Selama setahun, omset dari penjualan meubel berhasil diperoleh Inggi Furniture sebelum terjadinya masa pandemi covid bisa sampai Rp 3,4 miliar per tahun.
Sekali lagi ia mengakui produk ukiran asli dan finishing dari Inggi Furniture memang harganya mahal. Akan tetapi, pelanggan selama ini terpuaskan dengan kualitas terbaik dari Inggi Furniture.
Alhamdulillah selama ini bisnis Inggi Furniture bisa berjalan dengan baik. Dengan bekal komitmen untuk menjaga kualitas barang, jujur dan tekun menjadi terus dikenang pelanggan.
Sementara itu, Asep, 42 tahun karyawan senior Inggi Furniture merasakan betahnya mengabdikan diri bersama Miseno.
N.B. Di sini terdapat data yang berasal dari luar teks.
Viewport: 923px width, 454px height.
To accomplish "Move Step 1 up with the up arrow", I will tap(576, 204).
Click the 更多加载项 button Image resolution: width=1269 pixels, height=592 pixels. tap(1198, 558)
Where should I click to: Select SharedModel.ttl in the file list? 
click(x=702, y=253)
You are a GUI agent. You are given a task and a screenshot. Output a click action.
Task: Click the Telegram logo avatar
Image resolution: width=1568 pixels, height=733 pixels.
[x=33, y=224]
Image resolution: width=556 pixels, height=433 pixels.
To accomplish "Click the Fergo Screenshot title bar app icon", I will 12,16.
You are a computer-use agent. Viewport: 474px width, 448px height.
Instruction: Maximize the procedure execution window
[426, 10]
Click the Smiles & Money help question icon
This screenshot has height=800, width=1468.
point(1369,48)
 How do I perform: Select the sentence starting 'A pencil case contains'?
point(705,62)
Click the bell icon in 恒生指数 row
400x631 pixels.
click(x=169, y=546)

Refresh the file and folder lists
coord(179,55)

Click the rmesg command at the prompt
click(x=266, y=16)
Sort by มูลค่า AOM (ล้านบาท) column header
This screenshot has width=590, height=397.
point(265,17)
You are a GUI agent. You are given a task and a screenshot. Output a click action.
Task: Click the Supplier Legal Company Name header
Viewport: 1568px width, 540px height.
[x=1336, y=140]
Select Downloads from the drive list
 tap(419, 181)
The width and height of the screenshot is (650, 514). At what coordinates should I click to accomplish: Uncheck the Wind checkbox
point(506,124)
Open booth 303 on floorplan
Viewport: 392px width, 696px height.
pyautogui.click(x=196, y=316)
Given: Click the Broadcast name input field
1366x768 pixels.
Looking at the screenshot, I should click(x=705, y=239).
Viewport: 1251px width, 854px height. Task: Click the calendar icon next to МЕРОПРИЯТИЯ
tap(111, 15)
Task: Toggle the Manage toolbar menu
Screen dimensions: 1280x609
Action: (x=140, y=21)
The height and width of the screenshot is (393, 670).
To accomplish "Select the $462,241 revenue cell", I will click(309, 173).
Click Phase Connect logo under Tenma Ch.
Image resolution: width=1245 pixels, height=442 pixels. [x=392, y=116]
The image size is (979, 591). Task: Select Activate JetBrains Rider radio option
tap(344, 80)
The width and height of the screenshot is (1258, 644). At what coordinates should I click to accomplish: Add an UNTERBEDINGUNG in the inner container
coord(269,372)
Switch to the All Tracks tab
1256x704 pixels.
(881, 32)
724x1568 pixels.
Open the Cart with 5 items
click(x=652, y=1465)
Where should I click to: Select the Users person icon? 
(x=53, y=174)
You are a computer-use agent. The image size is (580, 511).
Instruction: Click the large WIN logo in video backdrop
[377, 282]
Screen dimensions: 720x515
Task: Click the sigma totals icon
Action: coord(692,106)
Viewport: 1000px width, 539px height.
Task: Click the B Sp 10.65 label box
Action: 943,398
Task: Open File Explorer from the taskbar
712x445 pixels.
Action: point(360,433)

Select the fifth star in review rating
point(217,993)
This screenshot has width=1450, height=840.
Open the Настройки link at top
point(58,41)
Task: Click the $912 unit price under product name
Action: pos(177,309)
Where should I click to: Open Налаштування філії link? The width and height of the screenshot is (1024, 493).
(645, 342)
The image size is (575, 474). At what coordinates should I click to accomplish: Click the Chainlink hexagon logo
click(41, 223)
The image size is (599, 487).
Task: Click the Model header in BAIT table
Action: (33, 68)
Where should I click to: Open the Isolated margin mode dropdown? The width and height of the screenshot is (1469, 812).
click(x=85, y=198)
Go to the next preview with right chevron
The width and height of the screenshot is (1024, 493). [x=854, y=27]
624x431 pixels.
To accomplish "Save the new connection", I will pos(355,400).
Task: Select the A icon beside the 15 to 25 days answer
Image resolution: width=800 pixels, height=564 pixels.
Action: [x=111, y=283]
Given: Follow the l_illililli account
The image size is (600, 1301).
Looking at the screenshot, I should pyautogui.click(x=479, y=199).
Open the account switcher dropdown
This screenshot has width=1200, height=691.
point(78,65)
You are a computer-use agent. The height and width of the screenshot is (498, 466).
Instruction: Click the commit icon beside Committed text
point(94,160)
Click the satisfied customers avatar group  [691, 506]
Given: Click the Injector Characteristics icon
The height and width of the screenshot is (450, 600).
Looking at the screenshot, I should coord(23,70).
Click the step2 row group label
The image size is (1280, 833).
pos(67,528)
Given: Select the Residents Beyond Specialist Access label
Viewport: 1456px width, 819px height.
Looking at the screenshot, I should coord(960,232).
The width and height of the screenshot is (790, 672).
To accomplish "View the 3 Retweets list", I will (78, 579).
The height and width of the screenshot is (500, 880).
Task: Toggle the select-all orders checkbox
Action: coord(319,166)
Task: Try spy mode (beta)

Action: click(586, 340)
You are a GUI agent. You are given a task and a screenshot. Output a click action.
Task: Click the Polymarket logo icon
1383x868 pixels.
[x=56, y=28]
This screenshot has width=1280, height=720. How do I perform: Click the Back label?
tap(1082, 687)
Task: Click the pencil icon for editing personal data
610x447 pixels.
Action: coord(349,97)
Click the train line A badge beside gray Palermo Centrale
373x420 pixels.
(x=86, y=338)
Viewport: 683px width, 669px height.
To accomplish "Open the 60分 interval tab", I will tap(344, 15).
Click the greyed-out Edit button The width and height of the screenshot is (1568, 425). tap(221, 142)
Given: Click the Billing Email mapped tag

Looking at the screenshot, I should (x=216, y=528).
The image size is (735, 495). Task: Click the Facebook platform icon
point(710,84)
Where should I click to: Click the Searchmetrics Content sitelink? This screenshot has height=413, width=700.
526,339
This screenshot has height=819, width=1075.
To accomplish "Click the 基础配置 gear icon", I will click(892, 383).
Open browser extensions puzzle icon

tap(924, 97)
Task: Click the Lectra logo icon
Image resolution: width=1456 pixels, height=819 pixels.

Asep menuturkan bahwa memang selama ini Inggi Furniture terus mengejar kualitas produk. Ia betul-betul mengalami arahan dari Pimpinannnya itu. Bahwa kualitas harus dikejar agar pelanggan puas dan menjadi pelanggan setia yang akhirnya bisa menguntungkan Inggi Furniture.
“Pak Miseno orangnya baik dan bertanggung jawab.Sudah 10 tahun saya gabung di Inggi Furniture, kerja saya ngukir. Alhamdulillah saya sudah bisa beli mobil dan sekolahin anak ke pendidikan yg tinggi,” ucapnya.